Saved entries
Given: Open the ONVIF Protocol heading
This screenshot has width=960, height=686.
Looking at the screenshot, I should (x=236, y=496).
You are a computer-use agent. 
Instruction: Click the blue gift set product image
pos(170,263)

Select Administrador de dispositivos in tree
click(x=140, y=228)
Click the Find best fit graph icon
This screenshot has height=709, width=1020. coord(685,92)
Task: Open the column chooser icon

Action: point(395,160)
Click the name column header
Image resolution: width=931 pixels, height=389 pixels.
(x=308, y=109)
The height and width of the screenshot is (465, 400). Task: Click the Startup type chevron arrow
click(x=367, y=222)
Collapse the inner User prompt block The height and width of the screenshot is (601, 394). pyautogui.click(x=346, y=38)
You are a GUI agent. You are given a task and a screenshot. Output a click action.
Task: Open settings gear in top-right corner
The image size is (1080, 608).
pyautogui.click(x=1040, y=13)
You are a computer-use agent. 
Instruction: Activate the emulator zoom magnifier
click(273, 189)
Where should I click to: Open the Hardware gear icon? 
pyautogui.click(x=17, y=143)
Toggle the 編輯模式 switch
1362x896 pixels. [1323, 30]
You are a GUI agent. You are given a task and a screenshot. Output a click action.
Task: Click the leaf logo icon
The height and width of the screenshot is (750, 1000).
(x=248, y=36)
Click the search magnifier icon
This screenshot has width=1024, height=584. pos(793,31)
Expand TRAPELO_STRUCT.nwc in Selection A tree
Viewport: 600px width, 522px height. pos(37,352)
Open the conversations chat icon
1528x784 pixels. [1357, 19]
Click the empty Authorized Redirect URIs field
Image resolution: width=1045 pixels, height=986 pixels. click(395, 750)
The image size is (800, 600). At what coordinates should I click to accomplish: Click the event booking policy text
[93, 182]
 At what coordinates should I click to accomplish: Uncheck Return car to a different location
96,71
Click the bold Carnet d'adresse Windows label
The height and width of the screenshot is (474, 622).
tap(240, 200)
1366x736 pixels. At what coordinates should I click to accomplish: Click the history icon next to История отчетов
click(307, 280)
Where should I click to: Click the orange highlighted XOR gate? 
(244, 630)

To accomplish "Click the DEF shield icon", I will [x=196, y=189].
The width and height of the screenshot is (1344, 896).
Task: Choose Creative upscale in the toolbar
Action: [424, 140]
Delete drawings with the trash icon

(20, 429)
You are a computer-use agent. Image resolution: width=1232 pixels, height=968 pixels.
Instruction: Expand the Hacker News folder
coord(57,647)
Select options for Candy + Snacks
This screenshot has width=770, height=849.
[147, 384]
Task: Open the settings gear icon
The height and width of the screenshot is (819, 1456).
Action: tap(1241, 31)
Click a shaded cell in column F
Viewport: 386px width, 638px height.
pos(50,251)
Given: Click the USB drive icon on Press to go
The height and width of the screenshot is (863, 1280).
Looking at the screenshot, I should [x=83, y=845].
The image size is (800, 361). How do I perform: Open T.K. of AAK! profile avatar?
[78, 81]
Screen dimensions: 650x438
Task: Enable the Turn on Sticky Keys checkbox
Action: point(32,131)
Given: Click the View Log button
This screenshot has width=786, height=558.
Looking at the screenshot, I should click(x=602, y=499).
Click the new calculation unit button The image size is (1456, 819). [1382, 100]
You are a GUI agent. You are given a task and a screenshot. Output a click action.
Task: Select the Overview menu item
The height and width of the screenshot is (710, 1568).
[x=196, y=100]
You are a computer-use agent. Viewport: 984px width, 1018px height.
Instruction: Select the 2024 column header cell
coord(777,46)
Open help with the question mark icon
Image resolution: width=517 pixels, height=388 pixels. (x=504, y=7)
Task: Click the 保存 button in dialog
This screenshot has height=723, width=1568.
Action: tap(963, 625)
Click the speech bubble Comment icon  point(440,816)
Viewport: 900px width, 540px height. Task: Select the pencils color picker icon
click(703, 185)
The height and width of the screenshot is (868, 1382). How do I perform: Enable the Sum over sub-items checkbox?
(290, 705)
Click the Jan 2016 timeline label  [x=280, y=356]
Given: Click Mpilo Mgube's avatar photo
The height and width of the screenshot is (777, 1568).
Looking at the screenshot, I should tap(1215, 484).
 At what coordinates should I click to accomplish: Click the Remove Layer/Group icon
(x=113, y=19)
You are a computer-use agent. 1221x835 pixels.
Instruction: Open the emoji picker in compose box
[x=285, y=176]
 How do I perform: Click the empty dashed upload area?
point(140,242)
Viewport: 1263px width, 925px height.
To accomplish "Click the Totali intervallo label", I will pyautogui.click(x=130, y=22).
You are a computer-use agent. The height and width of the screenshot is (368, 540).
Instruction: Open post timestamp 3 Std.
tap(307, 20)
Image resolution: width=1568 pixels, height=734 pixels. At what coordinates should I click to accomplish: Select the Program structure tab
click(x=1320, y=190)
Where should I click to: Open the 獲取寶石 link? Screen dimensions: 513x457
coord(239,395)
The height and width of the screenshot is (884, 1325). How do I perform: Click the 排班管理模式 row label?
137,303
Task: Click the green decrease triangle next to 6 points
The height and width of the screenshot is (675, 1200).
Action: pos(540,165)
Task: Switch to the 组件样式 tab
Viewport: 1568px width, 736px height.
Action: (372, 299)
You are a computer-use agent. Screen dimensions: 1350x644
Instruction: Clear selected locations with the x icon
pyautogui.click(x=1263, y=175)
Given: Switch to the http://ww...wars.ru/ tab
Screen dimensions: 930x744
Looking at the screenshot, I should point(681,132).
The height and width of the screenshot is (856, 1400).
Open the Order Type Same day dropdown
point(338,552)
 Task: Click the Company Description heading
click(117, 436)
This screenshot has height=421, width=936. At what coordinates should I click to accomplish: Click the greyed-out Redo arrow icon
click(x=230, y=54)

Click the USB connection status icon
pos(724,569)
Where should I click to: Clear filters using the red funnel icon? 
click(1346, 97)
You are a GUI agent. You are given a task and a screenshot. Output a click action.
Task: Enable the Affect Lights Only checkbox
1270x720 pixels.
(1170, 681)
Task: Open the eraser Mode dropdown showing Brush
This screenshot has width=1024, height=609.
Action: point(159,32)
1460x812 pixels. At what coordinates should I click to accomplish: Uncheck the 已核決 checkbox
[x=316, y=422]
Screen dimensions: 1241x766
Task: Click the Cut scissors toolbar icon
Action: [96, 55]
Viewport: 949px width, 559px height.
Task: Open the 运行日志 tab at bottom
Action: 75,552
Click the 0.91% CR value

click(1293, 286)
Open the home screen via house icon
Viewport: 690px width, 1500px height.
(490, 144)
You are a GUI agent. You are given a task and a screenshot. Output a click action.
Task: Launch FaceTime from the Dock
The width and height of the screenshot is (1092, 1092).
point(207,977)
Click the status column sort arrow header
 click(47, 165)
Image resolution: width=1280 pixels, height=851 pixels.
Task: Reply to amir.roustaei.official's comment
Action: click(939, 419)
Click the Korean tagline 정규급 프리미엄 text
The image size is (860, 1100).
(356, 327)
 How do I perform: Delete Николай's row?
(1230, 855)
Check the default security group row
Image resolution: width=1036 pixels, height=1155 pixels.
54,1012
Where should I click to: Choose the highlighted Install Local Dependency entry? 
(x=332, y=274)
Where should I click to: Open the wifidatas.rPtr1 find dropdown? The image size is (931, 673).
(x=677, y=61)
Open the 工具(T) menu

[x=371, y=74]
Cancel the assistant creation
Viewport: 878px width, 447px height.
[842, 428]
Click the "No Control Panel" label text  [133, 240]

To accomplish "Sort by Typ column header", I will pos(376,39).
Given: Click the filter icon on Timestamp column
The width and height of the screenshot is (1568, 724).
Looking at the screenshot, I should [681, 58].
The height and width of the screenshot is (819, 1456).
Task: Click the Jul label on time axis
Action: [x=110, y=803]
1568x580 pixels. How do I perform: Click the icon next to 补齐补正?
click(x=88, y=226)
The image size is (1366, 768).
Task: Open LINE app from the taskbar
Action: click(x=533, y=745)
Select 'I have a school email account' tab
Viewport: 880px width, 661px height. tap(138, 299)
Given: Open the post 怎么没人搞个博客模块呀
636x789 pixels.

» ASSIGNMENT: One stretch of the lines above is wanted, from the line that contains "Click the empty Authorized" through the line that contains "Click the bold Carnet d'adresse Windows label". Output it exactly.

» EXERCISE RESPONSE:
Click the empty Authorized Redirect URIs field
Image resolution: width=1045 pixels, height=986 pixels. click(395, 750)
The image size is (800, 600). At what coordinates should I click to accomplish: Click the event booking policy text
[93, 182]
 At what coordinates should I click to accomplish: Uncheck Return car to a different location
96,71
Click the bold Carnet d'adresse Windows label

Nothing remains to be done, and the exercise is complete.